The warning of the gender-specific impact of high street upheaval comes as separate data this week revealed shop, pub and restaurant closures are rising at the fastest rate in nearly a decade. In the past two years Debenhams and House of Fraser were among the retailers to go into administration while Arcadia, which owns Topshop, and New Look are among those closing stores. A fifth of UK retail spending is now carried out online and with this predicted to double in the coming years.
The biggest job losses in sales and customer service occupations came in the East Midlands, the North East and in the East of England. Meanwhile, there was a 16% increase in the number of retail jobs in London between 2011 and 2018, the RSA found.
“The economic pain that comes with the decline of the high street is not being felt evenly,” said Fabian Wallace-Stephens, one of the report’s authors. “As ever more people are shopping online, and businesses are introducing automated technology like self-service checkouts, this is changing the types of jobs available. Women are being hit particularly hard, with jobs growth being contained to roles usually filled by men such as delivery drivers.”
In the longer term, those warehouse jobs also appear under threat. Food retailers, Ocado and Adsa, already operate fully automated warehouses, which in Ocado’s case picks goods at the rate of one every six seconds. One of Ocado’s automated warehouses was hit by a major blaze in February when a grocery-carrying robot caught fire.

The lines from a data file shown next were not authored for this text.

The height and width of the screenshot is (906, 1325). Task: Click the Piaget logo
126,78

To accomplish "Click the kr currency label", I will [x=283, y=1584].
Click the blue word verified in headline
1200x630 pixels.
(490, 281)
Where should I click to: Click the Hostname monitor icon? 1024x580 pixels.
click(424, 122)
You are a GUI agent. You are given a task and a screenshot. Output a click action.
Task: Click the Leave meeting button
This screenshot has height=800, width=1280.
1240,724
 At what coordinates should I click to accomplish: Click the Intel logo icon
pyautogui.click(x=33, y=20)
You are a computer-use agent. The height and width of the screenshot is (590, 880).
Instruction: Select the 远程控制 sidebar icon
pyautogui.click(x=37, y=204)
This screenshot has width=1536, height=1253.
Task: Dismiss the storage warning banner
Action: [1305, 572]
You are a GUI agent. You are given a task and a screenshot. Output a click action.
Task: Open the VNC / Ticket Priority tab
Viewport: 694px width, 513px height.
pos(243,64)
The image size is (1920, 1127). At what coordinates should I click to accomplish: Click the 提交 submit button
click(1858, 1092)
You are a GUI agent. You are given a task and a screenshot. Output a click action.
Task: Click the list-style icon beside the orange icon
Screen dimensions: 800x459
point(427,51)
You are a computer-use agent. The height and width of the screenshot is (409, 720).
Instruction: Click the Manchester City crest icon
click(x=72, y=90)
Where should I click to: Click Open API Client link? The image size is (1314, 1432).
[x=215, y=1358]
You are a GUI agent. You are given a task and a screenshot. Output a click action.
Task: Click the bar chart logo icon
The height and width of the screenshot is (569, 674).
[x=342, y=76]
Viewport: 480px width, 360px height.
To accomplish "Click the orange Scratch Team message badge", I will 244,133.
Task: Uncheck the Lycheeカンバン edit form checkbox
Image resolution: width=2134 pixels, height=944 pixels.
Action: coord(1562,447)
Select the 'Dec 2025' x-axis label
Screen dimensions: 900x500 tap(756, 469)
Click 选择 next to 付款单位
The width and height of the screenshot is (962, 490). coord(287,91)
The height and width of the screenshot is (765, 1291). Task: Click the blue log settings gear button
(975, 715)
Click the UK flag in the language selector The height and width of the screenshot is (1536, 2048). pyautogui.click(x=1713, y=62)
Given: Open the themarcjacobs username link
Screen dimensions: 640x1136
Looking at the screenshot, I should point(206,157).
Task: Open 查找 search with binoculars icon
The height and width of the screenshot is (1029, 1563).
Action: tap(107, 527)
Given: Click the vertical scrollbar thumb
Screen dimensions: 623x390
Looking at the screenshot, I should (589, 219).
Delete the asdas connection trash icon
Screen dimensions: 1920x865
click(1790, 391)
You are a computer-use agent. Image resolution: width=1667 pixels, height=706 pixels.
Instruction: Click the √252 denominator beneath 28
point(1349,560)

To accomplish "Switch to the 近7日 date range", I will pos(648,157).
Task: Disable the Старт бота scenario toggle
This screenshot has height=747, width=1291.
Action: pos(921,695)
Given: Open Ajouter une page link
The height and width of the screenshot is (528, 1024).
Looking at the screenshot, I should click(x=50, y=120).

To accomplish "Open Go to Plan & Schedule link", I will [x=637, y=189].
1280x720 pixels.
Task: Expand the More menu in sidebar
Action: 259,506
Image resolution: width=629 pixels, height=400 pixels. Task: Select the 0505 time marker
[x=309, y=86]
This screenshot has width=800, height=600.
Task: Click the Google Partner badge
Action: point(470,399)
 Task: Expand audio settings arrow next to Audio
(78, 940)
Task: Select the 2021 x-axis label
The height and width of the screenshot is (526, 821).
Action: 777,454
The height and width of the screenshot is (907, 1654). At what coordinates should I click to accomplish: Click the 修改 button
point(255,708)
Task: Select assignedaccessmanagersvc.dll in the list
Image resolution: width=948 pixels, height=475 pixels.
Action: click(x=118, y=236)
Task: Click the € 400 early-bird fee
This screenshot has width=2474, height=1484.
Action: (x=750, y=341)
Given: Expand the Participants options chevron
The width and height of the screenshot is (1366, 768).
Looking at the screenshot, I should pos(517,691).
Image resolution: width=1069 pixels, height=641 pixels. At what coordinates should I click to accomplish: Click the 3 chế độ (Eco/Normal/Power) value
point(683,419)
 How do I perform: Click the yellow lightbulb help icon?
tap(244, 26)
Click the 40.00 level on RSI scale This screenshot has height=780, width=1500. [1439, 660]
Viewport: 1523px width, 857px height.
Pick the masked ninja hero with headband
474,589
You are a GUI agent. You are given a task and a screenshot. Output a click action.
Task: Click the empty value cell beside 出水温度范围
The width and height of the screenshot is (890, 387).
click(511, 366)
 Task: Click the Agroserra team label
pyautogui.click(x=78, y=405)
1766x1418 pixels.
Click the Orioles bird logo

Tesco, John Lewis, River Island and Ted Baker were among retailers who collaborated with the RSA to try to predict the future of shop work. “In-store influencer” was one of the new roles mooted for workers in high street stores. Another was “line manager for robots”. The RSA described an influencer’s role as building a brand’s relationship with customers directly, rather than lower-skilled work such as stock control or checkouts. In supermarkets this might require shop floor workers to gain skills in cooking and nutrition so that they can host cooking classes, or advise customers about diets and recipes using new ingredients.
One retailer told the study: “Empathy is already becoming a business need.” Another said “staff will have to be much more credible, otherwise people will just shop online”. All this will improve job satisfaction, retailers predicted, because workers “will add value by making people feel good about themselves”.